■ SUPPLIED DATA ■
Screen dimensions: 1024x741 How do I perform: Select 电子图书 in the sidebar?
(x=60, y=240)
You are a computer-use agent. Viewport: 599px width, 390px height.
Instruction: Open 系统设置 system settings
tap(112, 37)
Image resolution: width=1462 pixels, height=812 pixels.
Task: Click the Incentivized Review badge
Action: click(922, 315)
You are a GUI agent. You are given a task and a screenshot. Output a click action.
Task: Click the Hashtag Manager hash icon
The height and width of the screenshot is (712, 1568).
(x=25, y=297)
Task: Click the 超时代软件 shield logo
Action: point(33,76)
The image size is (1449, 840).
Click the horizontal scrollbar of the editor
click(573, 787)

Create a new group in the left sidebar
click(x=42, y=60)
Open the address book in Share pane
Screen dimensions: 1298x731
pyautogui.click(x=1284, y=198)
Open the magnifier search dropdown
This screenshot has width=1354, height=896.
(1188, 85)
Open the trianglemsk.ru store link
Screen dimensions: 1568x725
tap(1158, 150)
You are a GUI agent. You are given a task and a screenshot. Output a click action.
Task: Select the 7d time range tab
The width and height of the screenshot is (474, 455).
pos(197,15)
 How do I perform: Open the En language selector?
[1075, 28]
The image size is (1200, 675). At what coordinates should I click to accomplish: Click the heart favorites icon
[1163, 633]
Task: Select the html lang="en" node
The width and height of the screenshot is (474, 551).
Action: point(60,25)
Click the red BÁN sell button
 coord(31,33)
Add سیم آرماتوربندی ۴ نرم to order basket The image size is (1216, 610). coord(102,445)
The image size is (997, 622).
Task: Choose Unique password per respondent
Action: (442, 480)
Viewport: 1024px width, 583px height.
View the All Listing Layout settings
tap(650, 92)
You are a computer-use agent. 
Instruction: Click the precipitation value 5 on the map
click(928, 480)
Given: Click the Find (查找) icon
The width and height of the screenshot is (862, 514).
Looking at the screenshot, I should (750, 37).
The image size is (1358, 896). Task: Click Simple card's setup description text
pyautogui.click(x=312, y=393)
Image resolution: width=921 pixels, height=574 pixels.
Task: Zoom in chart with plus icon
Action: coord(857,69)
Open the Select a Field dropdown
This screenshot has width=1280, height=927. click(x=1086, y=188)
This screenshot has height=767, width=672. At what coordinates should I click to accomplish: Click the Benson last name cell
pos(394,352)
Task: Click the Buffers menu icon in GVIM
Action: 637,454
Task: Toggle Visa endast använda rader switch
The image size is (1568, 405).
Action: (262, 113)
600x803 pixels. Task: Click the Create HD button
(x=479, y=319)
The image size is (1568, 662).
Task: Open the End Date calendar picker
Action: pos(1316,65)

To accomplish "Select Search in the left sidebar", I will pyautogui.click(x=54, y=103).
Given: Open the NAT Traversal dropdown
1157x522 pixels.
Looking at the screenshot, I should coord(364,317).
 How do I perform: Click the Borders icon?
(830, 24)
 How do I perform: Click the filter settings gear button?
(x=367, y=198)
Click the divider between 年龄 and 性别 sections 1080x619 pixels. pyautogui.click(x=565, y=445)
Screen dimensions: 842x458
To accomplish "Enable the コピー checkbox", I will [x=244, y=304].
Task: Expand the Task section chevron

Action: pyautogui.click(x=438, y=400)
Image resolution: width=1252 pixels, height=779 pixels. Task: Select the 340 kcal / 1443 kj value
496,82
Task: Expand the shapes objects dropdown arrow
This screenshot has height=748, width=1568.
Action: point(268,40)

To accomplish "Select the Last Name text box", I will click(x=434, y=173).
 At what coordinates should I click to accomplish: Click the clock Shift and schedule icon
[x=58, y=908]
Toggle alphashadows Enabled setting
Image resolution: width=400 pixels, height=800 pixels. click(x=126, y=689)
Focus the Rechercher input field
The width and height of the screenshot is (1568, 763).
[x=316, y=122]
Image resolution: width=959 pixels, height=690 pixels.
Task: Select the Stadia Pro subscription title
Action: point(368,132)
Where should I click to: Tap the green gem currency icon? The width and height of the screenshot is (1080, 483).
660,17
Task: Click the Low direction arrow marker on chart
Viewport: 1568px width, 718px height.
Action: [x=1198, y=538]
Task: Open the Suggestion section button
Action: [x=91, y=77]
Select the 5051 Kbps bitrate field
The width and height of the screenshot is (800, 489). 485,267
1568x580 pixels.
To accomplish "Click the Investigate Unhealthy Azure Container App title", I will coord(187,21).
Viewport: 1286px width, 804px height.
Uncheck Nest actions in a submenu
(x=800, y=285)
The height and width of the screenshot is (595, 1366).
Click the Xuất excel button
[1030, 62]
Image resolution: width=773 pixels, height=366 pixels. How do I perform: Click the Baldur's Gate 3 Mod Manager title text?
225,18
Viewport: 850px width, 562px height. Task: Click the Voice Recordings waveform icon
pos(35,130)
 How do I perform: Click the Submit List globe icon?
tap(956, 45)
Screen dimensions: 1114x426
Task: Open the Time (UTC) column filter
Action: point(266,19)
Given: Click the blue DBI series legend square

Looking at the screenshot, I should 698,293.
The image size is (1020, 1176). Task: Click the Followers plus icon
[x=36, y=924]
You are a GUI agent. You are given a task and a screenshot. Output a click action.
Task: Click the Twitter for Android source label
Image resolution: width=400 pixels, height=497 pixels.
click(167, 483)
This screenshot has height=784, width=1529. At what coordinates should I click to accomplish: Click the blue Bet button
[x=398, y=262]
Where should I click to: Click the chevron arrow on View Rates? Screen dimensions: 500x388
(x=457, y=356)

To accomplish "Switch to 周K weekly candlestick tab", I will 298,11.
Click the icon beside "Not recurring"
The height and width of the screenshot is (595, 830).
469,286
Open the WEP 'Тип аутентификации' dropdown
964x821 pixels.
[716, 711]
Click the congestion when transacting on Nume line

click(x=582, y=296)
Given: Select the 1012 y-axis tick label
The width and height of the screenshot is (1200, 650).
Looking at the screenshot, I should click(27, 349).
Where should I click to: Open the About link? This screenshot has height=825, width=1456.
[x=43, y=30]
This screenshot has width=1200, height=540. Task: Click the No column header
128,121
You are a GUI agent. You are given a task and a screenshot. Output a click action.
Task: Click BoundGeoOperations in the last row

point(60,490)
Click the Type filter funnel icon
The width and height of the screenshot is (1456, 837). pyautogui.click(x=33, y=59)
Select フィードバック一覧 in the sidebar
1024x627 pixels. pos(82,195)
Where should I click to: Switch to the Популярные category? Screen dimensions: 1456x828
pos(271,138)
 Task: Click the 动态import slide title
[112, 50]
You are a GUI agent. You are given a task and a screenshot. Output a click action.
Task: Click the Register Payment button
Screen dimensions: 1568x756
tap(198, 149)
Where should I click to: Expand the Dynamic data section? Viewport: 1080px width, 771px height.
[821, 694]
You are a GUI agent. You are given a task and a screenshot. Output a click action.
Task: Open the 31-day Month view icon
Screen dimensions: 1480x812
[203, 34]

■ TASK INSTRUCTIONS ■
Go through the listing above and set down each line exactly as it stands.

■ RESULT FOR THIS TASK ■
Screen dimensions: 1024x741 How do I perform: Select 电子图书 in the sidebar?
(x=60, y=240)
You are a computer-use agent. Viewport: 599px width, 390px height.
Instruction: Open 系统设置 system settings
tap(112, 37)
Image resolution: width=1462 pixels, height=812 pixels.
Task: Click the Incentivized Review badge
Action: click(922, 315)
You are a GUI agent. You are given a task and a screenshot. Output a click action.
Task: Click the Hashtag Manager hash icon
The height and width of the screenshot is (712, 1568).
(x=25, y=297)
Task: Click the 超时代软件 shield logo
Action: point(33,76)
The image size is (1449, 840).
Click the horizontal scrollbar of the editor
click(573, 787)

Create a new group in the left sidebar
click(x=42, y=60)
Open the address book in Share pane
Screen dimensions: 1298x731
pyautogui.click(x=1284, y=198)
Open the magnifier search dropdown
This screenshot has width=1354, height=896.
(1188, 85)
Open the trianglemsk.ru store link
Screen dimensions: 1568x725
tap(1158, 150)
You are a GUI agent. You are given a task and a screenshot. Output a click action.
Task: Select the 7d time range tab
The width and height of the screenshot is (474, 455).
pos(197,15)
 How do I perform: Open the En language selector?
[1075, 28]
The image size is (1200, 675). At what coordinates should I click to accomplish: Click the heart favorites icon
[1163, 633]
Task: Select the html lang="en" node
The width and height of the screenshot is (474, 551).
Action: point(60,25)
Click the red BÁN sell button
 coord(31,33)
Add سیم آرماتوربندی ۴ نرم to order basket The image size is (1216, 610). coord(102,445)
The image size is (997, 622).
Task: Choose Unique password per respondent
Action: (442, 480)
Viewport: 1024px width, 583px height.
View the All Listing Layout settings
tap(650, 92)
You are a computer-use agent. 
Instruction: Click the precipitation value 5 on the map
click(928, 480)
Given: Click the Find (查找) icon
The width and height of the screenshot is (862, 514).
Looking at the screenshot, I should (750, 37).
The image size is (1358, 896). Task: Click Simple card's setup description text
pyautogui.click(x=312, y=393)
Image resolution: width=921 pixels, height=574 pixels.
Task: Zoom in chart with plus icon
Action: coord(857,69)
Open the Select a Field dropdown
This screenshot has width=1280, height=927. click(x=1086, y=188)
This screenshot has height=767, width=672. At what coordinates should I click to accomplish: Click the Benson last name cell
pos(394,352)
Task: Click the Buffers menu icon in GVIM
Action: 637,454
Task: Toggle Visa endast använda rader switch
The image size is (1568, 405).
Action: (262, 113)
600x803 pixels. Task: Click the Create HD button
(x=479, y=319)
The image size is (1568, 662).
Task: Open the End Date calendar picker
Action: pos(1316,65)

To accomplish "Select Search in the left sidebar", I will pyautogui.click(x=54, y=103).
Given: Open the NAT Traversal dropdown
1157x522 pixels.
Looking at the screenshot, I should coord(364,317).
 How do I perform: Click the Borders icon?
(830, 24)
 How do I perform: Click the filter settings gear button?
(x=367, y=198)
Click the divider between 年龄 and 性别 sections 1080x619 pixels. pyautogui.click(x=565, y=445)
Screen dimensions: 842x458
To accomplish "Enable the コピー checkbox", I will [x=244, y=304].
Task: Expand the Task section chevron

Action: pyautogui.click(x=438, y=400)
Image resolution: width=1252 pixels, height=779 pixels. Task: Select the 340 kcal / 1443 kj value
496,82
Task: Expand the shapes objects dropdown arrow
This screenshot has height=748, width=1568.
Action: point(268,40)

To accomplish "Select the Last Name text box", I will click(x=434, y=173).
 At what coordinates should I click to accomplish: Click the clock Shift and schedule icon
[x=58, y=908]
Toggle alphashadows Enabled setting
Image resolution: width=400 pixels, height=800 pixels. click(x=126, y=689)
Focus the Rechercher input field
The width and height of the screenshot is (1568, 763).
[x=316, y=122]
Image resolution: width=959 pixels, height=690 pixels.
Task: Select the Stadia Pro subscription title
Action: point(368,132)
Where should I click to: Tap the green gem currency icon? The width and height of the screenshot is (1080, 483).
660,17
Task: Click the Low direction arrow marker on chart
Viewport: 1568px width, 718px height.
Action: [x=1198, y=538]
Task: Open the Suggestion section button
Action: [x=91, y=77]
Select the 5051 Kbps bitrate field
The width and height of the screenshot is (800, 489). 485,267
1568x580 pixels.
To accomplish "Click the Investigate Unhealthy Azure Container App title", I will coord(187,21).
Viewport: 1286px width, 804px height.
Uncheck Nest actions in a submenu
(x=800, y=285)
The height and width of the screenshot is (595, 1366).
Click the Xuất excel button
[1030, 62]
Image resolution: width=773 pixels, height=366 pixels. How do I perform: Click the Baldur's Gate 3 Mod Manager title text?
225,18
Viewport: 850px width, 562px height. Task: Click the Voice Recordings waveform icon
pos(35,130)
 How do I perform: Click the Submit List globe icon?
tap(956, 45)
Screen dimensions: 1114x426
Task: Open the Time (UTC) column filter
Action: point(266,19)
Given: Click the blue DBI series legend square

Looking at the screenshot, I should 698,293.
The image size is (1020, 1176). Task: Click the Followers plus icon
[x=36, y=924]
You are a GUI agent. You are given a task and a screenshot. Output a click action.
Task: Click the Twitter for Android source label
Image resolution: width=400 pixels, height=497 pixels.
click(167, 483)
This screenshot has height=784, width=1529. At what coordinates should I click to accomplish: Click the blue Bet button
[x=398, y=262]
Where should I click to: Click the chevron arrow on View Rates? Screen dimensions: 500x388
(x=457, y=356)

To accomplish "Switch to 周K weekly candlestick tab", I will 298,11.
Click the icon beside "Not recurring"
The height and width of the screenshot is (595, 830).
469,286
Open the WEP 'Тип аутентификации' dropdown
964x821 pixels.
[716, 711]
Click the congestion when transacting on Nume line

click(x=582, y=296)
Given: Select the 1012 y-axis tick label
The width and height of the screenshot is (1200, 650).
Looking at the screenshot, I should click(27, 349).
Where should I click to: Open the About link? This screenshot has height=825, width=1456.
[x=43, y=30]
This screenshot has width=1200, height=540. Task: Click the No column header
128,121
You are a GUI agent. You are given a task and a screenshot. Output a click action.
Task: Click BoundGeoOperations in the last row

point(60,490)
Click the Type filter funnel icon
The width and height of the screenshot is (1456, 837). pyautogui.click(x=33, y=59)
Select フィードバック一覧 in the sidebar
1024x627 pixels. pos(82,195)
Where should I click to: Switch to the Популярные category? Screen dimensions: 1456x828
pos(271,138)
 Task: Click the 动态import slide title
[112, 50]
You are a GUI agent. You are given a task and a screenshot. Output a click action.
Task: Click the Register Payment button
Screen dimensions: 1568x756
tap(198, 149)
Where should I click to: Expand the Dynamic data section? Viewport: 1080px width, 771px height.
[821, 694]
You are a GUI agent. You are given a task and a screenshot. Output a click action.
Task: Open the 31-day Month view icon
Screen dimensions: 1480x812
[203, 34]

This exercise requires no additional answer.